Già prima di mezzanotte sono tanti, tutti giovanissimi, a infilarsi prima su e poi giù per le scale di questo bar di rue Centrale, che tutti conoscono perché è di fronte a uno degli impianti che portano in quota per sciare. Meta storica dell'après ski, ha due piani: sopra si guardano le partite, la tv, i video di musica; quello seminterrato è suggestivo, fra legno, luci soffuse e pietra alle pareti da cui scivola dell'acqua e che ieri, però, non è servita a sventare una delle tragedie più incredibili che la Svizzera ricordi.
L'inferno scoppia all'1.30: due chiamate ai vigili del fuoco. Una dall'interno, disperata. L'altra incredula, da una degli appartamenti che sovrastano lo slargo di fronte al bar. Le fiamme sembrano un effetto speciale: questa l'impressione che si ricava dai primi video diffusi e che la polizia sta raccogliendo per comprendere. La dinamica, ancora al vaglio degli inquirenti, potrebbe essere la più banale, quasi indicibile: un paio di persone, fra invitati e staff, si issano sulle spalle di amici. Reggono stelline pirotecniche accese infilate nelle bottiglie: le tengono alte sopra la testa. Le scintille sfiorano il soffitto. Basta un attimo: il fuoco divampa, ne derivano una serie di esplosioni, l'aria diventa irrespirabile e allora ci si rende conto che non ci sono né estintori, né uscite di sicurezza, ma solo una scala per la salvezza e tornare in superficie. "Faremo luce sui fatti, non perdiamo il senso di comunità", dice Guy Parmelin, presidente della Confederazione elvetica, che parla di "tragedia senza precedenti". In due minuti arrivano i soccorsi: 150 uomini, 13 elicotteri da volo notturno, decine di ambulanze. "Circa 80 persone sono state trattate sul posto, 35 si sono dirette da sole agli ospedali, entro le 5 del mattino tutti erano stati presi in carico", spiega la procuratrice Beatrice Pilloud, che conferma senza ammetterla, una delle prime verità: la scala era angusta ed era l'unica via d'uscita.

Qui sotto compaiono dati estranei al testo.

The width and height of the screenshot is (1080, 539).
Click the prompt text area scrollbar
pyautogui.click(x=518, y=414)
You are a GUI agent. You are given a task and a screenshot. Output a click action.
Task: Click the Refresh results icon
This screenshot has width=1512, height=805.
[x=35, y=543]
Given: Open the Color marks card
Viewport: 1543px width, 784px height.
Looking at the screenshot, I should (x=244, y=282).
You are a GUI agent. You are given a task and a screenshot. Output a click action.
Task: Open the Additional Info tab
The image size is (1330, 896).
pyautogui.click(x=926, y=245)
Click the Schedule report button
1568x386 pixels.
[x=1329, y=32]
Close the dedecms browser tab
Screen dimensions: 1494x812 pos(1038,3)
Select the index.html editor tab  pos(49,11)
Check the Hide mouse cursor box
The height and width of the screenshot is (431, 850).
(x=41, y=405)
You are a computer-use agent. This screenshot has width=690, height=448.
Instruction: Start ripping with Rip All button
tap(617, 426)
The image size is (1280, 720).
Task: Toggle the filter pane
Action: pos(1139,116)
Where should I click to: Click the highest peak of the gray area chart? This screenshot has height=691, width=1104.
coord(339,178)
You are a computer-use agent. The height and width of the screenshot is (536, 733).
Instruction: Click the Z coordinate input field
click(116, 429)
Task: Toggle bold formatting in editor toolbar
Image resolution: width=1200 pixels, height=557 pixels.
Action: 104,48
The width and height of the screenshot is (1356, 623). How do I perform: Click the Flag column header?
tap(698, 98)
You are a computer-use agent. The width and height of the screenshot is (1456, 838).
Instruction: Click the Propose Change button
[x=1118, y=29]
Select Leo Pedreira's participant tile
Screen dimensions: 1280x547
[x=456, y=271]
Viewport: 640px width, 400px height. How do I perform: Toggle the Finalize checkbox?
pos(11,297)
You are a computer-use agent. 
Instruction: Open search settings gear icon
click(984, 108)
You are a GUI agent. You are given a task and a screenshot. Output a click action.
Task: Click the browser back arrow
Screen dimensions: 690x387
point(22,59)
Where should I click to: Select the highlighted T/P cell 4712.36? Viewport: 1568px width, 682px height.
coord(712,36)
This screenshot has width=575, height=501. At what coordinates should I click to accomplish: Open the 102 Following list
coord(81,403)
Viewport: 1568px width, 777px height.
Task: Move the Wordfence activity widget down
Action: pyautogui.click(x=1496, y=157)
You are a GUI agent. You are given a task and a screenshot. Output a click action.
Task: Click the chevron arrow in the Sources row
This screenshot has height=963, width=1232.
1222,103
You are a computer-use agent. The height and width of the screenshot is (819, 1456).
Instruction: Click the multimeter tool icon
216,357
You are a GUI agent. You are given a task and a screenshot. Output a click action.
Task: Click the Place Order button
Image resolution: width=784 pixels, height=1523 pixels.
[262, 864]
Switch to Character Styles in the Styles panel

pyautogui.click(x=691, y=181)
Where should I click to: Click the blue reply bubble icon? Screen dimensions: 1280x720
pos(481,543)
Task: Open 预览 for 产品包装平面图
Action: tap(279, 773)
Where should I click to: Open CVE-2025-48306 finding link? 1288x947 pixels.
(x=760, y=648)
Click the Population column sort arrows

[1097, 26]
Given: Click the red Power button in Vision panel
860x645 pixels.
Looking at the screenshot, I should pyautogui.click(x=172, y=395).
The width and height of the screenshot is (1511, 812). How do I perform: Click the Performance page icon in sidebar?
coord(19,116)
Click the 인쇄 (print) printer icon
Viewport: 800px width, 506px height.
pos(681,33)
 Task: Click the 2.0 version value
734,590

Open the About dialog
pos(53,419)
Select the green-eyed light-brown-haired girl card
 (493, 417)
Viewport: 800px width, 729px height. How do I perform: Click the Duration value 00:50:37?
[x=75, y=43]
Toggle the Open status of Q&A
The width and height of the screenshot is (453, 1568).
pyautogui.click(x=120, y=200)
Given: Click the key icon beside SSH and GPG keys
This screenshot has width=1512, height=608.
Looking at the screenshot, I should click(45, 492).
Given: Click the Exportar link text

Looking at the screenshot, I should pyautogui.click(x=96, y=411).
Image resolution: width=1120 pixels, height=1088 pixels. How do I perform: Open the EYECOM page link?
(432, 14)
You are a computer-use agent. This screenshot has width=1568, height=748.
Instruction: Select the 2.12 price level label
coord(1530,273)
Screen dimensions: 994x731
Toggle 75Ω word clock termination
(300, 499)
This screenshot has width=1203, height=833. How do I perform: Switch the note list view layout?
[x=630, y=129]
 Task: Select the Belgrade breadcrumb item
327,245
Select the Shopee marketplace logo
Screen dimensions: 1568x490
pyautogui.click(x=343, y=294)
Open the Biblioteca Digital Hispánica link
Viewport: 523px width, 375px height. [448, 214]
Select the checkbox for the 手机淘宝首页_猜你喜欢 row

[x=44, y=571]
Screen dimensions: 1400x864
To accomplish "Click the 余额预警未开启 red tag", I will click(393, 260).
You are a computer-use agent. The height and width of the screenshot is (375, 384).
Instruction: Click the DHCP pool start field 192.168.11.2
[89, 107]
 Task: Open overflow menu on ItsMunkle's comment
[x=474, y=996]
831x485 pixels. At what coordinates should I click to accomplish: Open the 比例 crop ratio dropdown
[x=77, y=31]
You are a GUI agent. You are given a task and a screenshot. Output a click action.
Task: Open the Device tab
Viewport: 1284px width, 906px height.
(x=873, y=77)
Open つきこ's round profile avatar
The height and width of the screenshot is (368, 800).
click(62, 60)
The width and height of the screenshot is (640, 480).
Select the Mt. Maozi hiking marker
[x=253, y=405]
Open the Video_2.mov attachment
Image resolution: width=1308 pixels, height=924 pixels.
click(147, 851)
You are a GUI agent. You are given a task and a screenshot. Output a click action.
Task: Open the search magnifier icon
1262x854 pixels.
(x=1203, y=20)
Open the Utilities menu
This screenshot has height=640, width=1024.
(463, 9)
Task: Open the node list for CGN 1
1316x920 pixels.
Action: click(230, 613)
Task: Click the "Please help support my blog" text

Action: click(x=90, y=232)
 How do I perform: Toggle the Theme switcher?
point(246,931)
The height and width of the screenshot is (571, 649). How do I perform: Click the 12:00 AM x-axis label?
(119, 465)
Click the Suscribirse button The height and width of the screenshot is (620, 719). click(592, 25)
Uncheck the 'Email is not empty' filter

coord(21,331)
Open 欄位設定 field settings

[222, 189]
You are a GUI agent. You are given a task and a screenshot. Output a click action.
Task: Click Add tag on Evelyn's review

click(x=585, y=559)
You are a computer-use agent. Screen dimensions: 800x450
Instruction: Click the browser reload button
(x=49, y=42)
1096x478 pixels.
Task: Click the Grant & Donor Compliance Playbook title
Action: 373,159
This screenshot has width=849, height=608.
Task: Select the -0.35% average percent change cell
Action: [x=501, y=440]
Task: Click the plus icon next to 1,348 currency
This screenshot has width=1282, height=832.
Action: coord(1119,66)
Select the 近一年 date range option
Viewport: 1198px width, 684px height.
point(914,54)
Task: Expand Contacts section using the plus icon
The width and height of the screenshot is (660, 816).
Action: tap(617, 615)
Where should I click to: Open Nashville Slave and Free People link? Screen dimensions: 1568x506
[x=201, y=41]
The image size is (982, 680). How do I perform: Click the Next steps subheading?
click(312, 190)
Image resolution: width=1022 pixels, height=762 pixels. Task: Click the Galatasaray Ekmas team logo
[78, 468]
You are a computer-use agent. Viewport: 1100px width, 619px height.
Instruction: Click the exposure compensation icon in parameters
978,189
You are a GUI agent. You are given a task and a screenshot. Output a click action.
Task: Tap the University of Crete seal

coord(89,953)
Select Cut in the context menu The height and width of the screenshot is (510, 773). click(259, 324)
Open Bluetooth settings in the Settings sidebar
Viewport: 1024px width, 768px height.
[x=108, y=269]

Sion è l'ospedale più vicino, ma va subito in affanno. I feriti più gravi vengono dirottati nei centri ustioni di Zurigo e Losanna ma, anche qui i letti non bastano. "La situazione è critica spiega Mathias Reynard, delegato cantonale del ministro della Salute -: vi prego di non recarvi in pronto soccorso se non necessario". Francia e Germania offrono supporto, all'ospedale Niguarda di Milano arrivano nella serata di ieri i primi tre feriti. La parola chiave per tutti, quando ancora non ci sono indagati, nemmeno i proprietari del locale, risuona triste e definitiva: prima serve identificare sia i cadaveri sia i ricoverati, molti dei quali hanno problemi respiratori e anche il 40% di ustioni sul corpo.
A Crans Montana c'è solo disperazione. Qui tutto è stato progettato per somigliare a un eden di sport, lusso ed armonia. Il lago ghiacciato incornicia la passeggiata "Bella lui", ma ieri mattina quelle lucine sembravano spettri. Qui adora sciare Federica Brignone, perché suo padre ha a lungo lavorato quassù: qui si gareggerà in coppa del Mondo fra poche settimane e si coltiva il sogno dei Mondiali il prossimo anno.
Qui ha aperto una scuola di sci Giorgio Rocca, "maestro" dello slalom. Qui aveva scelto di vivere Roger Moore, folgorato da questi panorami dopo aver interpretato James Bond. Ma l'inferno di ieri sarebbe stato troppo anche per 007.